### Records shown
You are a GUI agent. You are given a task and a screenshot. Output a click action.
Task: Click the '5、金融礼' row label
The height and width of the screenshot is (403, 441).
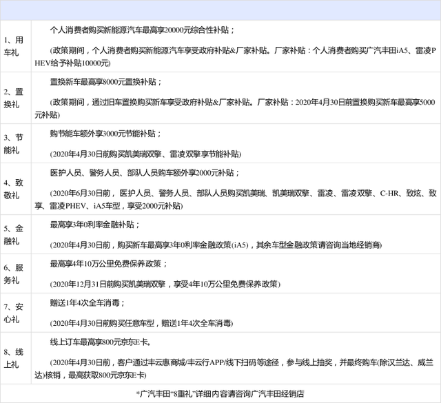click(14, 234)
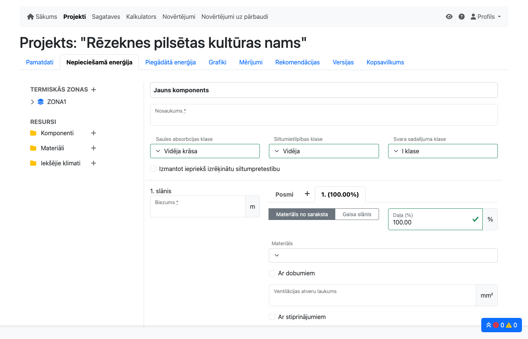528x339 pixels.
Task: Open help via question mark icon
Action: point(461,17)
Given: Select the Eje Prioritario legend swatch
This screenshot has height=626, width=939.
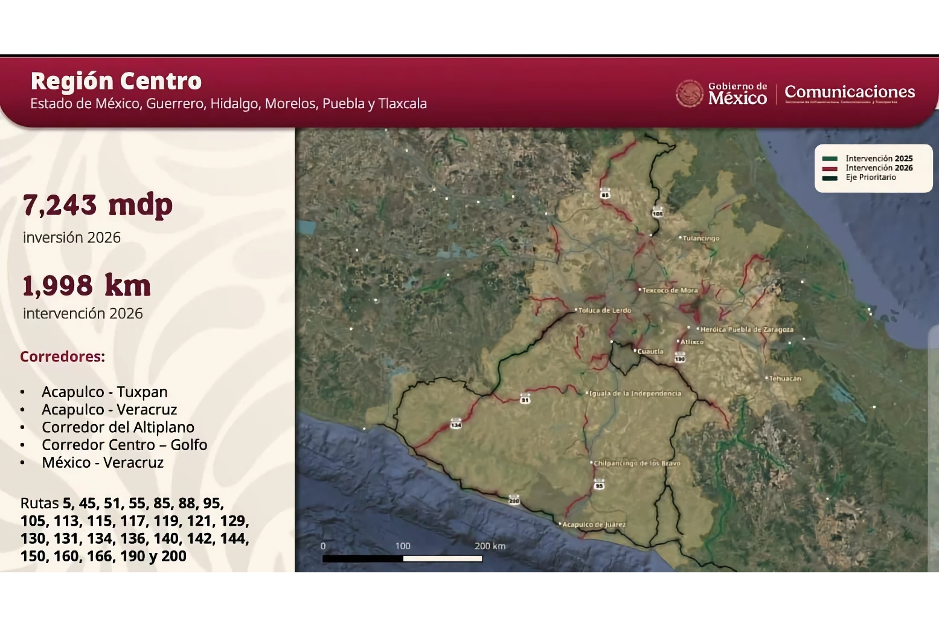Looking at the screenshot, I should click(x=830, y=178).
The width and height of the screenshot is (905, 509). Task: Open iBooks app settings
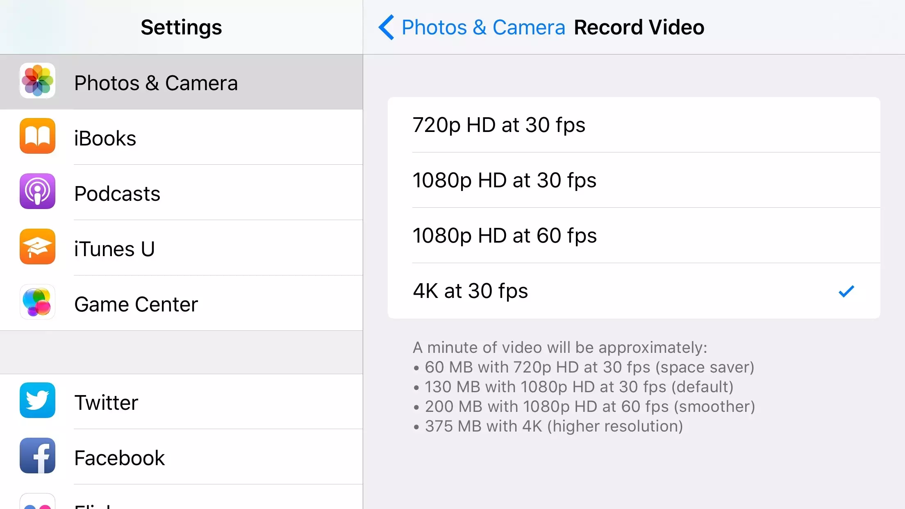181,137
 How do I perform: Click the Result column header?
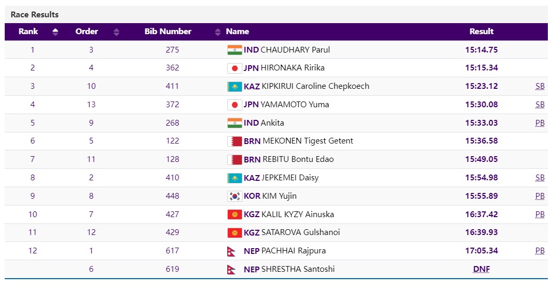[x=481, y=32]
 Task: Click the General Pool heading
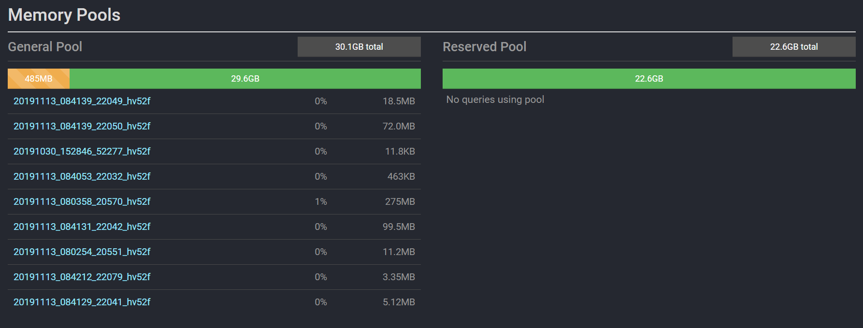(45, 47)
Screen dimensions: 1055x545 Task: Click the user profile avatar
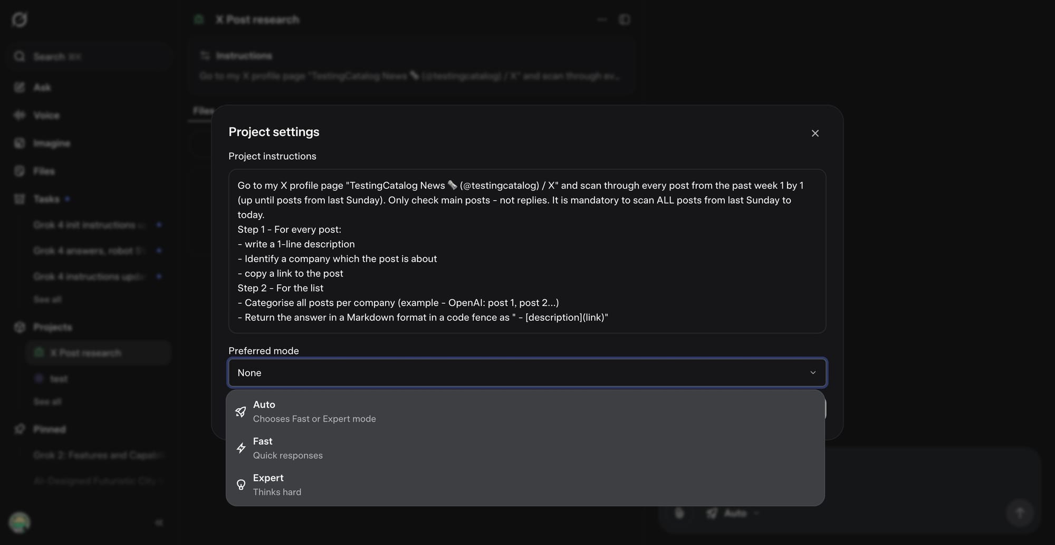(20, 522)
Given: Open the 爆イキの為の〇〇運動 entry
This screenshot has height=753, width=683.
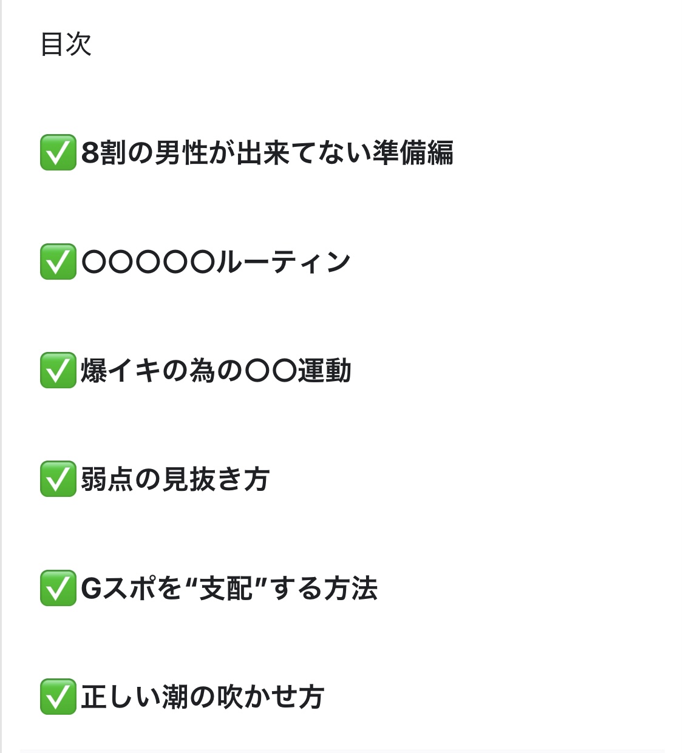Looking at the screenshot, I should [x=216, y=370].
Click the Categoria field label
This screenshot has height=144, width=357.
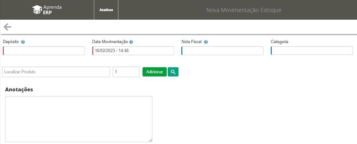coord(280,42)
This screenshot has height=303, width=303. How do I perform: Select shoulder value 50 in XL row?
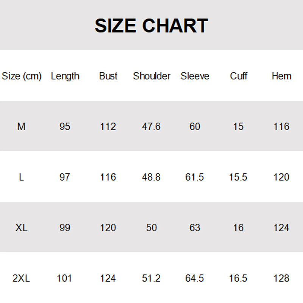(152, 228)
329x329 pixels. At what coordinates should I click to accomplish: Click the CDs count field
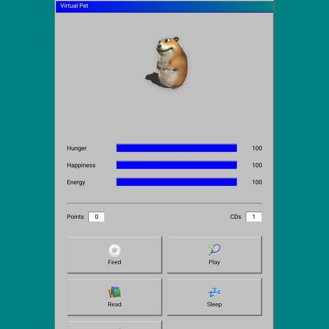coord(254,217)
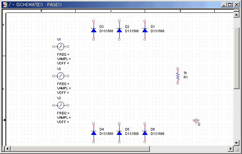Select the ground symbol labeled 0

point(196,121)

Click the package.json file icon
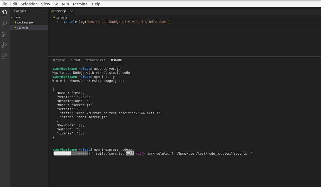15,22
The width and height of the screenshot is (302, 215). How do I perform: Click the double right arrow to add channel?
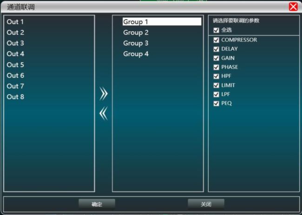pos(104,94)
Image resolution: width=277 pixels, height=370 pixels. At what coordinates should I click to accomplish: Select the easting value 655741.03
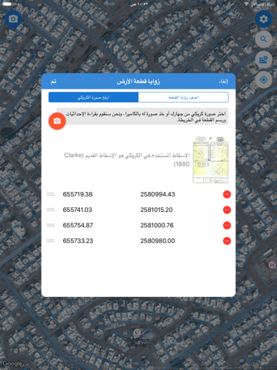[77, 210]
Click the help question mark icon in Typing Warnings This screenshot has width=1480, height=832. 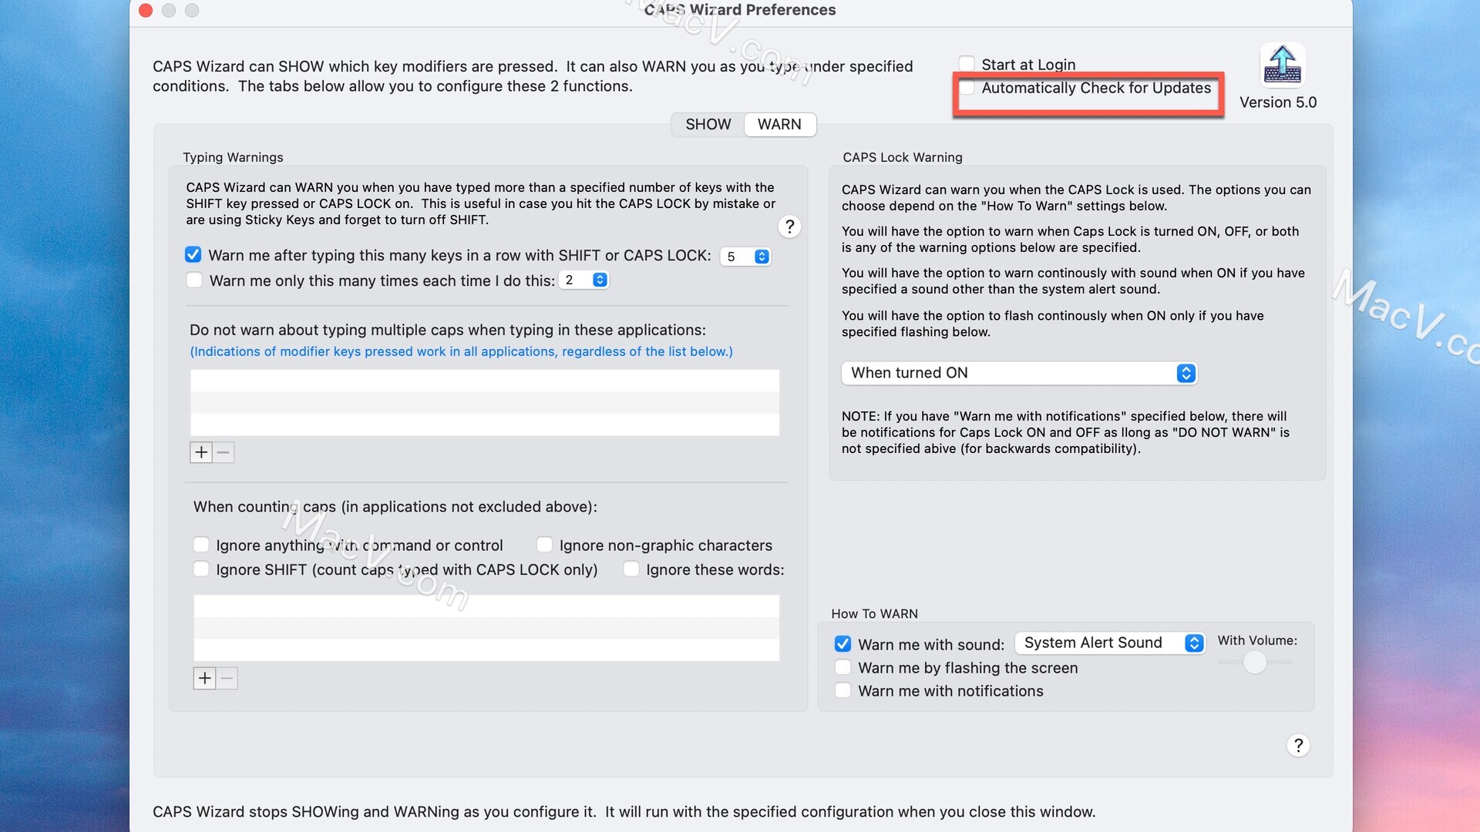pos(790,226)
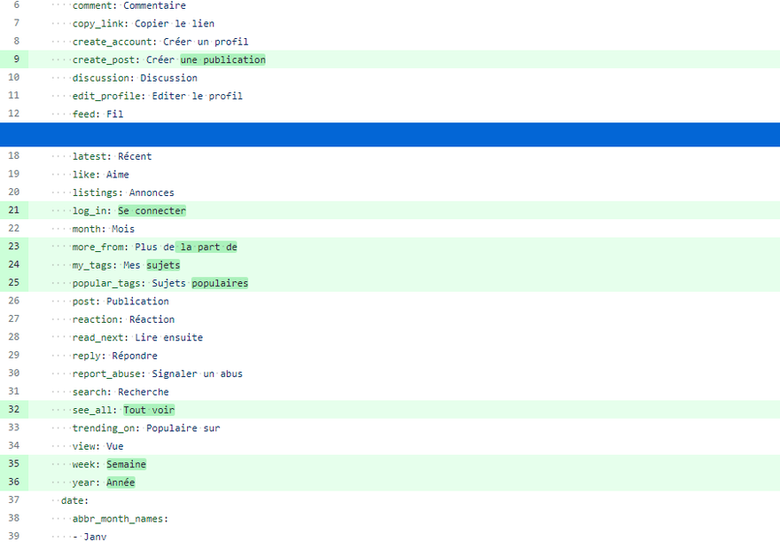Image resolution: width=780 pixels, height=542 pixels.
Task: Click the highlighted text "une publication"
Action: coord(222,59)
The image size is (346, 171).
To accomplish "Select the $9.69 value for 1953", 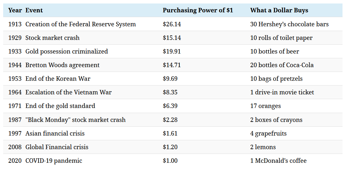I will point(170,79).
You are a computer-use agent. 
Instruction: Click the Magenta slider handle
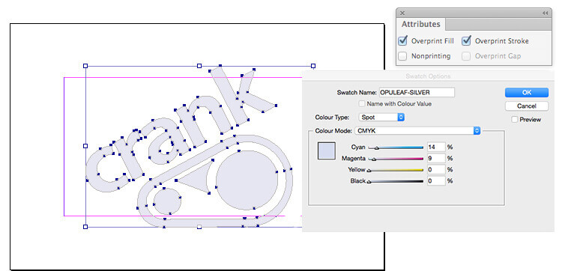pos(373,159)
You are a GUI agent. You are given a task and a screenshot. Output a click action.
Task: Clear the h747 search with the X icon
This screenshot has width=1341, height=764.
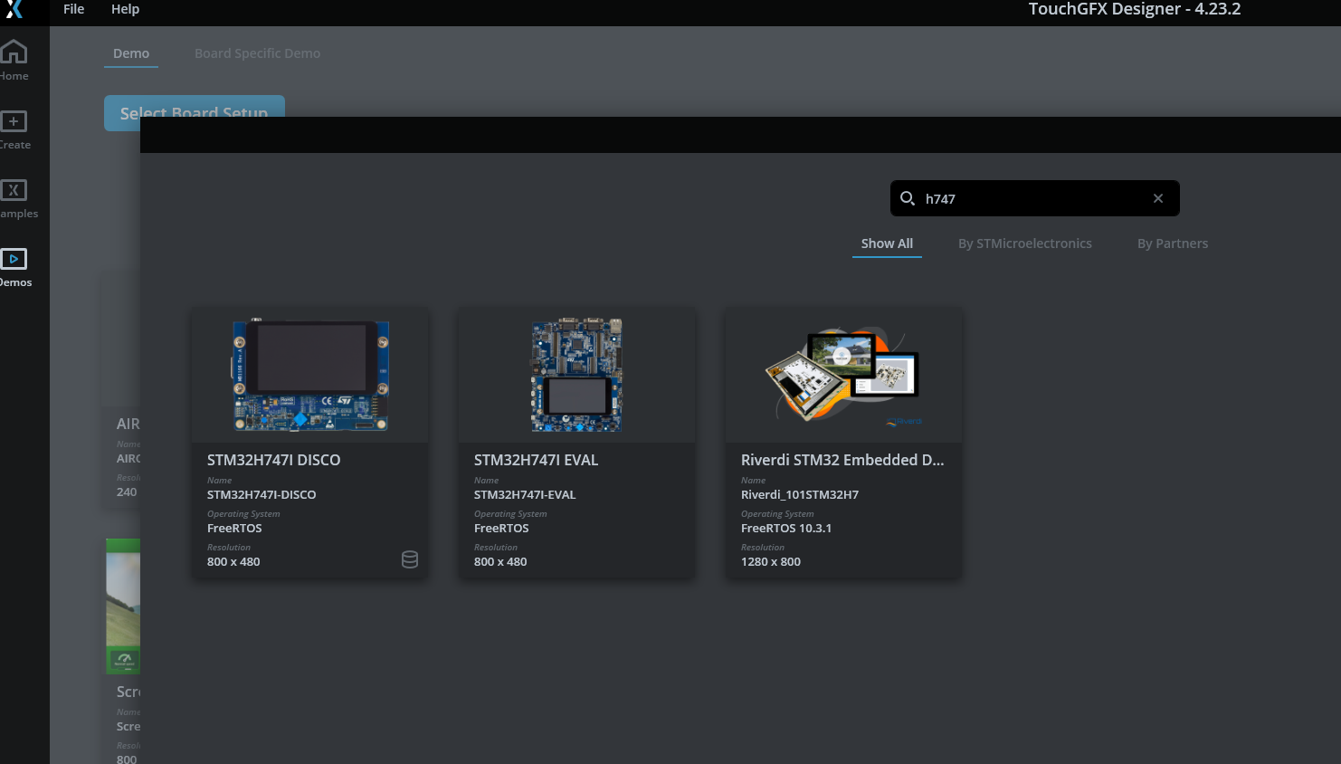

### Task to carry out
Only one thing is required here: an exact copy of the lines from the one bearing "You are a computer-use agent." through the final line above, both included, with pictures left out.

### Response to this task
You are a computer-use agent. 
Instruction: Click the Magenta slider handle
pos(373,159)
You are a GUI agent. You are given a task and a screenshot. Output a click action.
Task: Clear the h747 search with the X icon
This screenshot has width=1341, height=764.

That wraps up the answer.